## DATA EXTRACTS
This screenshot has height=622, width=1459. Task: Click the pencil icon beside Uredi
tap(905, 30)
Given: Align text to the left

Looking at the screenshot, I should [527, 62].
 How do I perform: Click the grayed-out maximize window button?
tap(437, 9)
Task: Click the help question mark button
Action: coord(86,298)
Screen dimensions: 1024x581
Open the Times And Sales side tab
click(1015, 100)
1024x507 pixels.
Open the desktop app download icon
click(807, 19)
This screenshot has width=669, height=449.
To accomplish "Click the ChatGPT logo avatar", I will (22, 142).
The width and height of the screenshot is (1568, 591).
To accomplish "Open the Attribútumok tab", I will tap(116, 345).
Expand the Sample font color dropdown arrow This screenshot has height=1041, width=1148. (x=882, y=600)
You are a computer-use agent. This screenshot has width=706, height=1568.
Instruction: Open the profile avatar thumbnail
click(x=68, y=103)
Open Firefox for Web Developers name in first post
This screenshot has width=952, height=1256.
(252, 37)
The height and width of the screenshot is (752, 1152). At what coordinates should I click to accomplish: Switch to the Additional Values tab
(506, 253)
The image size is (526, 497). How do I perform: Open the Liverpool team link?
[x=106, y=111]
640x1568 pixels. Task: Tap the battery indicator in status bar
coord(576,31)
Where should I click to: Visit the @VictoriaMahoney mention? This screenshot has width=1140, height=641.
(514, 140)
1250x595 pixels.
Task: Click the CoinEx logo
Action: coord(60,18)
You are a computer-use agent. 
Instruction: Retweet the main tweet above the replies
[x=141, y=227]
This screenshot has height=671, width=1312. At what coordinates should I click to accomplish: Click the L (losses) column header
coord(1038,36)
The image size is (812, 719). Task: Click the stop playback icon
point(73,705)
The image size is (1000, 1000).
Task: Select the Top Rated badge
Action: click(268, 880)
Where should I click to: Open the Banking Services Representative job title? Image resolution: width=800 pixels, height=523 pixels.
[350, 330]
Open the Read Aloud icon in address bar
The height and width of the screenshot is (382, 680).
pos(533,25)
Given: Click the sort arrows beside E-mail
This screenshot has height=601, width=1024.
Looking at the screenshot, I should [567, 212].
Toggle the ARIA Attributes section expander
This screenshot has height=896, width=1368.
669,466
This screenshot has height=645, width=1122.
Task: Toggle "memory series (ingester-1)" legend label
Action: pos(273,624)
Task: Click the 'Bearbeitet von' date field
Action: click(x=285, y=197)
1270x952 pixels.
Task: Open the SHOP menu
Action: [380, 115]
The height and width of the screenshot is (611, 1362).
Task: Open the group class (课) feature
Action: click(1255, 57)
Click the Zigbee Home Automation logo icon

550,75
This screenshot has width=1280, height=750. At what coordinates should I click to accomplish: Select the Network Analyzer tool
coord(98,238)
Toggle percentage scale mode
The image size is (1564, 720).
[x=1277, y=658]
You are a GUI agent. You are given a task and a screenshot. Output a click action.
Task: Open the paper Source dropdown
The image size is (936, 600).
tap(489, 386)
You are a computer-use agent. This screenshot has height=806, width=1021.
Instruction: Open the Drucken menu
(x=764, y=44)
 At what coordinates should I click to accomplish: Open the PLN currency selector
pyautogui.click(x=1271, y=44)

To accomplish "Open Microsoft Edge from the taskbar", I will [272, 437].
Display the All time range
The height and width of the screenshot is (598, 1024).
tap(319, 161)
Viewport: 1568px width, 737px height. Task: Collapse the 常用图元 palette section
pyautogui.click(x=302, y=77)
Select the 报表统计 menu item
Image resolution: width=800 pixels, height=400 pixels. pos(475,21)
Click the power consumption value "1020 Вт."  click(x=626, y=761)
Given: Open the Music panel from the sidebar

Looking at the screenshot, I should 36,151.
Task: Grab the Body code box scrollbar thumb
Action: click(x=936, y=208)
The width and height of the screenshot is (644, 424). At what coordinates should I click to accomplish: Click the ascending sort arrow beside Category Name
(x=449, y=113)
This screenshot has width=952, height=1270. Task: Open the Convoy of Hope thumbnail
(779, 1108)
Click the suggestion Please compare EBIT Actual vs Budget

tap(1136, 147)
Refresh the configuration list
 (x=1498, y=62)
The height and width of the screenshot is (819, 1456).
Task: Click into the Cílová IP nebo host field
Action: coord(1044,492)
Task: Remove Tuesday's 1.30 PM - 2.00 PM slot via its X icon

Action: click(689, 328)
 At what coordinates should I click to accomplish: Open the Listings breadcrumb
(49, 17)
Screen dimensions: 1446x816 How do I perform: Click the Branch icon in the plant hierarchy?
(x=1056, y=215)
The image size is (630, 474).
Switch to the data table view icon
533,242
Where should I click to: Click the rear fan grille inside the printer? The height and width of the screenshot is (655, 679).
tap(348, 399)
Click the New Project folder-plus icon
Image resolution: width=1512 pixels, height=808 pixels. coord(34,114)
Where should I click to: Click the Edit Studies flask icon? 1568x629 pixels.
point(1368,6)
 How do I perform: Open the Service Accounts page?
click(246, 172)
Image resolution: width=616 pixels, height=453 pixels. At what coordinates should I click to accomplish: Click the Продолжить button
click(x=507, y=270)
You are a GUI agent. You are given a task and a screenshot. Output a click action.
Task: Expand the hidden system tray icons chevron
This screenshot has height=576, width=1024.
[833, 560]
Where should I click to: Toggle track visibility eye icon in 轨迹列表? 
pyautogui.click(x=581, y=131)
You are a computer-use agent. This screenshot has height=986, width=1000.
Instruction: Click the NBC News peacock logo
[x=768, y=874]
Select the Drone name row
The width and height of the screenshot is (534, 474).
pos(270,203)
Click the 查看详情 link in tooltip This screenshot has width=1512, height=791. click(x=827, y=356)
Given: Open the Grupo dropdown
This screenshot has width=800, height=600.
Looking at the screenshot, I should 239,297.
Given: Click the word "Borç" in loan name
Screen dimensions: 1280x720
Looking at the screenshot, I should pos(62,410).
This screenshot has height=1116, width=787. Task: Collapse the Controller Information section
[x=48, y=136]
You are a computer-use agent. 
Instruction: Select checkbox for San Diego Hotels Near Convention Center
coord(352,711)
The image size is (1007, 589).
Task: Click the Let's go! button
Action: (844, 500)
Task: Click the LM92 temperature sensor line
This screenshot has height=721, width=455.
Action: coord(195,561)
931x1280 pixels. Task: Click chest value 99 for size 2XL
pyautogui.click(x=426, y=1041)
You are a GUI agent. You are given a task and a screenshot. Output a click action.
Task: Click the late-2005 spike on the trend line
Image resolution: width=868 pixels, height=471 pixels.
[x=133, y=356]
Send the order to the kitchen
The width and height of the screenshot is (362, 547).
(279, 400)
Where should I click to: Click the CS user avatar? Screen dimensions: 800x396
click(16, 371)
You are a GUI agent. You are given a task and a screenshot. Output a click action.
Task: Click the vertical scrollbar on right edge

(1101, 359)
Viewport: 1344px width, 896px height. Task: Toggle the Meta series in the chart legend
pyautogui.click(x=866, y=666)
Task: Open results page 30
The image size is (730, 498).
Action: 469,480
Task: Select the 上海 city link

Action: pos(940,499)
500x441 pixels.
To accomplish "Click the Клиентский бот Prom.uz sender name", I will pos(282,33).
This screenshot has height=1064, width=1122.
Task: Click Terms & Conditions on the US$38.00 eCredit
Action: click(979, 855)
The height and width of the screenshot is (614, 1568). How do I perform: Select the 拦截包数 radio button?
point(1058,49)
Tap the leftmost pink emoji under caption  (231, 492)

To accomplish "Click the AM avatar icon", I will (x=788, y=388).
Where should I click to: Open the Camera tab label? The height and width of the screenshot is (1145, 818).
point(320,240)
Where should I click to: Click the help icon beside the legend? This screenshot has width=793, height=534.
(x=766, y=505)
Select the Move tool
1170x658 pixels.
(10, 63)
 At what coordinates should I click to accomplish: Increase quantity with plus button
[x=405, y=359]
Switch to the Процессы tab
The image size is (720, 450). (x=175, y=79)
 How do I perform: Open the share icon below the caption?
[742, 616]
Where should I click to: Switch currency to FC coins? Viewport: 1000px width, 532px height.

## WHAT TO PRODUCE
Retype the listing from its first line onward, stopping after the line that contains "Screen dimensions: 1024x581" has been retyped in full.

## WRITTEN REPLY
This screenshot has height=622, width=1459. Task: Click the pencil icon beside Uredi
tap(905, 30)
Given: Align text to the left

Looking at the screenshot, I should [527, 62].
 How do I perform: Click the grayed-out maximize window button?
tap(437, 9)
Task: Click the help question mark button
Action: coord(86,298)
Screen dimensions: 1024x581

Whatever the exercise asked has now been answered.